Sorting

Remember:
Before we can think about developing an algorithm, we have to agree on what problem our algorithm is supposed to solve.

We need to determine if our problem statement carries any hidden assumptions, and state those assumptions explicitly.

We may need to refine our specification as we develop the algorithm. For instance, our algorithm may require a particular input representations or produce particular output representations that were unspecified in the problem.

Sorting in Computer Science is the problem of arranging some items in a data structure in an ordered sequence

Sorting is a common operation in many applications.

Efficient lookup and searching
Efficient merging of sequences
Enables processing of data in a defined order

Problem: Given a list of n sortable items, rearrange them in nondecreasing order.

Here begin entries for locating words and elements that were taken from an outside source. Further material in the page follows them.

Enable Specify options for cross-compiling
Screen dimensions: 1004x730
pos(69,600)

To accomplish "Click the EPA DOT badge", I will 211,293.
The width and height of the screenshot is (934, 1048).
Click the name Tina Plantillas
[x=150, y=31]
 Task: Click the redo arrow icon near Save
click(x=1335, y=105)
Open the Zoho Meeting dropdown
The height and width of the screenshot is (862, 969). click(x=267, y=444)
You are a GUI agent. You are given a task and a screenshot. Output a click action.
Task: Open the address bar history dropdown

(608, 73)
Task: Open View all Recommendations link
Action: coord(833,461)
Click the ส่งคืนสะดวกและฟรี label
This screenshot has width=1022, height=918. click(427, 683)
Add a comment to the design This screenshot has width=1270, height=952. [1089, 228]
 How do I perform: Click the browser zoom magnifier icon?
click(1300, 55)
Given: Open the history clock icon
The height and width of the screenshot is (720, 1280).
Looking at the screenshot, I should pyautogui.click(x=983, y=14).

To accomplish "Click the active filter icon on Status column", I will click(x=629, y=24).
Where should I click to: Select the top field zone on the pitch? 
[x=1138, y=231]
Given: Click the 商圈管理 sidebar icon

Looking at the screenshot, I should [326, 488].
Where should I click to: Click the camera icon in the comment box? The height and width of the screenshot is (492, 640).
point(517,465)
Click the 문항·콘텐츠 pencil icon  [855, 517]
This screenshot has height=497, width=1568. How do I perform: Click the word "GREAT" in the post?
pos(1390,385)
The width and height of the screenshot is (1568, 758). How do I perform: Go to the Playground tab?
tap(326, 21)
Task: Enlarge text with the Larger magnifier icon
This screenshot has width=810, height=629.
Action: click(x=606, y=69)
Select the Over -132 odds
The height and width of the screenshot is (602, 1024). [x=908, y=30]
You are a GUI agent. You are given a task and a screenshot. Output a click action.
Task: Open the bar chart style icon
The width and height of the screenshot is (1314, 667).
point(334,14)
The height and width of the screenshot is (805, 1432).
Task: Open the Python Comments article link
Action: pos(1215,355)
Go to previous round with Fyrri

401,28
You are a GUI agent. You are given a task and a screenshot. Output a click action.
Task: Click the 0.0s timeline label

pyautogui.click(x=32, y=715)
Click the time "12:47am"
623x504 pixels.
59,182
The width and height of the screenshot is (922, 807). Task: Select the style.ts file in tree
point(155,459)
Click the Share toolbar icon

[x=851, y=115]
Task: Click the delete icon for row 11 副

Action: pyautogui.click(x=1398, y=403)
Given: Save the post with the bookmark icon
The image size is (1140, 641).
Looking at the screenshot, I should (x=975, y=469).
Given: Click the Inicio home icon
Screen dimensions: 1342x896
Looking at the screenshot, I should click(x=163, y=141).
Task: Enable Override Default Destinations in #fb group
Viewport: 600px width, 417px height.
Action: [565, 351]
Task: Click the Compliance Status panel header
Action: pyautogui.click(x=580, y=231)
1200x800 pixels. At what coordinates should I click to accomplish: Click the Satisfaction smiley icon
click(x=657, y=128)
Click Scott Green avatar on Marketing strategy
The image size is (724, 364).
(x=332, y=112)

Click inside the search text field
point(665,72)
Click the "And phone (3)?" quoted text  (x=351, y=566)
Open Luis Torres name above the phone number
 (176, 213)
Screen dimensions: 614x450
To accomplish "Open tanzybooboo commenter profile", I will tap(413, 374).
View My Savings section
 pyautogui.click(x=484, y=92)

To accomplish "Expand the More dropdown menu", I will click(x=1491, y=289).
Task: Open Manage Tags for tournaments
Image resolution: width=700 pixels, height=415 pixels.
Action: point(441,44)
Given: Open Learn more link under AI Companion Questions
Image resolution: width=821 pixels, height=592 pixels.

Things to think about: does it matter how our list is implemented? Does it matter what sort of things we're trying to sort?

Stability

A sorting algorithm is called stable if two objects with equal keys appear in the same order in the sorted output as they appear in the input. Some sorting algorithms are stable by nature (insertion sort, merge sort, bubble sort) and some aren't (selection, quicksort, heap sort).

Why would it matter?
Suppose we have a list of first and last names and we want to sort by last, then first. We could first sort by first name, then use a stable sort by last name. The expected output at the end of these two operations will be sorted by last, then first name.

Brute Force

Brute force in computer science is a very general problem-solving technique that consists of systematically generating all possible candidates for the solution and checking each to see whether it satisfies the problem statement.

For example:
Traveling Salesman Problem

Input: a list of $n$ cities, A, and an $n\times n$ matrix with distances between cities, D
Output: a permutation of A with the shortest possible route.

TSP Pseudocode:

bestDistance <- infinity
bestRoute <- []

for each permutation of A, P:
  distance <- RouteLength(P)
  if distance < bestDistance:
    bestDistance <- distance
    bestRoute <- P
return bestRoute

Basic op: generate a permutation
Running time? $\Theta(n!)$

TSP
https://xkcd.com/399/

Selection Sort

Scan the list to find its smallest element and exchange it with the first element. Then scan the list, starting with the second element to find the smallest amongst the remaining n-1 elements and exchange it with the second element.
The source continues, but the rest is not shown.